Secondary analysis of patients with ARDS and sepsis from two multicenter trials. We measured total cholesterol from frozen plasma samples obtained at enrollment in Statins for Acutely Injured Lungs from Sepsis (SAILS) and Simvastatin in the Acute Respiratory Distress Syndrome (HARP-2) trials, which randomized subjects with ARDS to rosuvastatin versus placebo and simvastatin versus placebo, respectively, for up to 28 days. We compared the lowest cholesterol quartile (< 69 mg/dL in SAILS, < 44 mg/dL in HARP-2) versus all other quartiles for association with 60-day mortality and medication effect. Fisher's exact test, logistic regression, and Cox Proportional Hazards were used to assess mortality.

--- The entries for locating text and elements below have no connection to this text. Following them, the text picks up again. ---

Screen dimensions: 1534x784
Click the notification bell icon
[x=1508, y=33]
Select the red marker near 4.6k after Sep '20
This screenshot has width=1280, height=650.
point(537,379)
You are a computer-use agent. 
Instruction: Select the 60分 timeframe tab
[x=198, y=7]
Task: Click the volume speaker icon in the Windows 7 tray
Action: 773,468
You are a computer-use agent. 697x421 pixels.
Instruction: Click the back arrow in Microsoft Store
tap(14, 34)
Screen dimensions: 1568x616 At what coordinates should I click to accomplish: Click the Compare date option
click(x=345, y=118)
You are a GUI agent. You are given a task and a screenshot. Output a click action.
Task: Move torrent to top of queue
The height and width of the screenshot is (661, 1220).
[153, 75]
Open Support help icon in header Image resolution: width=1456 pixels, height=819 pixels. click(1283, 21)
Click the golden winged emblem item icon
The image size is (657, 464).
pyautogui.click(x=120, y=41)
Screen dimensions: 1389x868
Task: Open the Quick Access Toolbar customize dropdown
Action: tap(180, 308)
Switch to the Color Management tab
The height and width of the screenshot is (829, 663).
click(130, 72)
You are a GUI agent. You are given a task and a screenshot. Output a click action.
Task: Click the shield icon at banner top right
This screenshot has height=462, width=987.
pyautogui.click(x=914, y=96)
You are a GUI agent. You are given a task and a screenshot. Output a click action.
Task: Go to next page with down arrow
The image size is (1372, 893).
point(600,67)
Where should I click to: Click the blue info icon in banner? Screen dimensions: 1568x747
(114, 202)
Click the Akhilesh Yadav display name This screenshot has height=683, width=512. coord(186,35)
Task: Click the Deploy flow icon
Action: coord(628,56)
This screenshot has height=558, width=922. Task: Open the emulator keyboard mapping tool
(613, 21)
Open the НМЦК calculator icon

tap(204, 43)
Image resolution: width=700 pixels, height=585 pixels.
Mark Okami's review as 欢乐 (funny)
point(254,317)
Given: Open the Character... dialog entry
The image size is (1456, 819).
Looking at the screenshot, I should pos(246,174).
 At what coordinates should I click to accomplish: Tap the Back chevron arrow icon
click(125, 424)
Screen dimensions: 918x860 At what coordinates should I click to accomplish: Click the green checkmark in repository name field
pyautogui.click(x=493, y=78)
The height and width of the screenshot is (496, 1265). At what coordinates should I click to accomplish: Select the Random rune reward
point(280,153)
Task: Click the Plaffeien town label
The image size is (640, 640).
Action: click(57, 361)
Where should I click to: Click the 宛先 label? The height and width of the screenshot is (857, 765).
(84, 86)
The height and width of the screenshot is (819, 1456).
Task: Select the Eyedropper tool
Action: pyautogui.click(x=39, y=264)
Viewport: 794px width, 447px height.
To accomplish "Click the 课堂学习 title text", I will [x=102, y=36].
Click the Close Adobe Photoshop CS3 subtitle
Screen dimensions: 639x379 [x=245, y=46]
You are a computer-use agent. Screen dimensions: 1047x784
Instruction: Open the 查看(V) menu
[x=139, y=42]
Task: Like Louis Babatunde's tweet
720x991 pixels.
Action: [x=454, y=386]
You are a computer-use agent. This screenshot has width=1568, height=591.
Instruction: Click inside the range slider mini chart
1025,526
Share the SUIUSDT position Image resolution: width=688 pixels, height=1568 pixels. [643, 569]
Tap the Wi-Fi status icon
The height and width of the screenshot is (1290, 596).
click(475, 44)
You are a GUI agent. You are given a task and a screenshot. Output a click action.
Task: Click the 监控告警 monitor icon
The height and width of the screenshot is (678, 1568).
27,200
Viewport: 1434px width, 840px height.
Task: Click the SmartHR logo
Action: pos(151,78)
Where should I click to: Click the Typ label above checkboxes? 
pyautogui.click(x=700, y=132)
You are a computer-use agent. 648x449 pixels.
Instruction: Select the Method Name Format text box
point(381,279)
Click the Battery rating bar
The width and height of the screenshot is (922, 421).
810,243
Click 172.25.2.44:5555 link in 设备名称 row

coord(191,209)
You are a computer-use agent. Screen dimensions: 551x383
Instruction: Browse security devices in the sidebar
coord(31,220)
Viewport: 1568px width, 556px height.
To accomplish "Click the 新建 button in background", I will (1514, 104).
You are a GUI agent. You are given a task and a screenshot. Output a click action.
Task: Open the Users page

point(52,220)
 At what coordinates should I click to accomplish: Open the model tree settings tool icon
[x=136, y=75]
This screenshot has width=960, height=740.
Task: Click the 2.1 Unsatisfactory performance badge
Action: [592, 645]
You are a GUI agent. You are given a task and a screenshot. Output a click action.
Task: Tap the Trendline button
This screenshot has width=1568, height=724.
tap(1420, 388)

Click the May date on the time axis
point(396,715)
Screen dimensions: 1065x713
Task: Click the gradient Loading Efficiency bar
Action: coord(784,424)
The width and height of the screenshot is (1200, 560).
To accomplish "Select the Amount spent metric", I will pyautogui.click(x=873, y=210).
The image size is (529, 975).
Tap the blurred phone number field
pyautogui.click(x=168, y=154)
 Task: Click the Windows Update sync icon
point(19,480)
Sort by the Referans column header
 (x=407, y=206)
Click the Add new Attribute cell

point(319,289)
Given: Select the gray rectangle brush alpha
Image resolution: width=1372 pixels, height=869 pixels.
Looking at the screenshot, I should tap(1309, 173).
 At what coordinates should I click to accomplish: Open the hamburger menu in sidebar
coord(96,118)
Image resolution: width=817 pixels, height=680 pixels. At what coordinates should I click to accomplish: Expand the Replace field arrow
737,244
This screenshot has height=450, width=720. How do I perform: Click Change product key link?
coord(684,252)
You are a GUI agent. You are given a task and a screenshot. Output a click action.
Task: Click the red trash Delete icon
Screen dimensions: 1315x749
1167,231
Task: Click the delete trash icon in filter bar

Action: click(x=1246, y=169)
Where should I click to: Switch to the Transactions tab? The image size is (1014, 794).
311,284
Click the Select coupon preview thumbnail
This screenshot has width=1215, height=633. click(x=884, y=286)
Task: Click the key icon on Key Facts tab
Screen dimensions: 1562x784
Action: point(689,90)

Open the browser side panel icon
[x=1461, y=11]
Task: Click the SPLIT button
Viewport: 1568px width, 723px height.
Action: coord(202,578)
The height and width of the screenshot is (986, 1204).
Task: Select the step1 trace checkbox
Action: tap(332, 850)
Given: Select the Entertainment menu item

There were 678 subjects with cholesterol measured in SAILS and 509 subjects in HARP-2, of whom 384 had sepsis. Median cholesterol at enrollment was 97 mg/dL in both SAILS and HARP-2. Low cholesterol was associated with higher APACHE III and shock prevalence in SAILS, and higher Sequential Organ Failure Assessment score and vasopressor use in HARP-2. Importantly, the effect of statins differed in these trials. In SAILS, patients with low cholesterol who received rosuvastatin were more likely to die (odds ratio (OR) 2.23, 95% confidence interval (95% CI) 1.06-4.77, p = 0.02; interaction p = 0.02). In contrast, in HARP-2, low cholesterol patients had lower mortality if randomized to simvastatin, though this did not reach statistical significance in the smaller cohort (OR 0.44, 95% CI 0.17-1.07, p = 0.06; interaction p = 0.22).
Cholesterol levels are low in two cohorts with sepsis-related ARDS, and those in the lowest cholesterol quartile are sicker. Despite the very low levels of cholesterol, simvastatin therapy seems safe and may reduce mortality in this group, though rosuvastatin was associated with harm.
两项急性呼吸窘迫综合征(ARDS)试验表明他汀类药物治疗没有益处,但二次分析表明炎症亚表型可能对辛伐他汀有不同的反应。他汀类药物可降低胆固醇水平,而低胆固醇与危重病患者的死亡率增加有关。我们假设 ARDS 和脓毒症患者胆固醇水平低可能会因他汀类药物而受到损害。
对来自两项多中心试验的 ARDS 和脓毒症患者进行二次分析。我们测量了 Statins for Acutely Injured Lungs from Sepsis (SAILS) 和 Simvastatin in the Acute Respiratory Distress Syndrome (HARP-2) 试验中纳入时冷冻血浆样本中的总胆固醇,这两项试验分别将 ARDS 患者随机分配接受瑞舒伐他汀与安慰剂或辛伐他汀与安慰剂治疗,最长达 28 天。我们比较了最低胆固醇四分位数(SAILS 中<69mg/dL,HARP-2 中<44mg/dL)与所有其他四分位数与 60 天死亡率和药物作用的关系。Fisher 确切检验、逻辑回归和 Cox 比例风险用于评估死亡率。
在 SAILS 中有 678 名患者的胆固醇得到了测量,在 HARP-2 中有 509 名患者,其中 384 名患有脓毒症。SAILS 和 HARP-2 中入组时的胆固醇中位数分别为 97mg/dL。低胆固醇与 SAILS 中较高的急性生理学和慢性健康评估 III 评分和休克发生率以及 HARP-2 中较高的序贯器官衰竭评估评分和血管加压药使用相关。重要的是,这两项试验中他汀类药物的作用不同。在 SAILS 中,接受瑞舒伐他汀治疗的低胆固醇患者更有可能死亡(比值比(OR)2.23,95%置信区间(95%CI)1.06-4.77,p=0.02;交互作用 p=0.02)。相比之下,在 HARP-2 中,如果随机分配给辛伐他汀,低胆固醇患者的死亡率较低,但在较小的队列中这并未达到统计学意义(OR 0.44,95%CI 0.17-1.07,p=0.06;交互作用 p=0.22)。
两组与脓毒症相关的 ARDS 患者的胆固醇水平较低,胆固醇最低四分位数的患者病情更严重。尽管胆固醇水平非常低,但辛伐他汀治疗似乎是安全的,并且可能降低该组患者的死亡率,但瑞舒伐他汀与危害有关。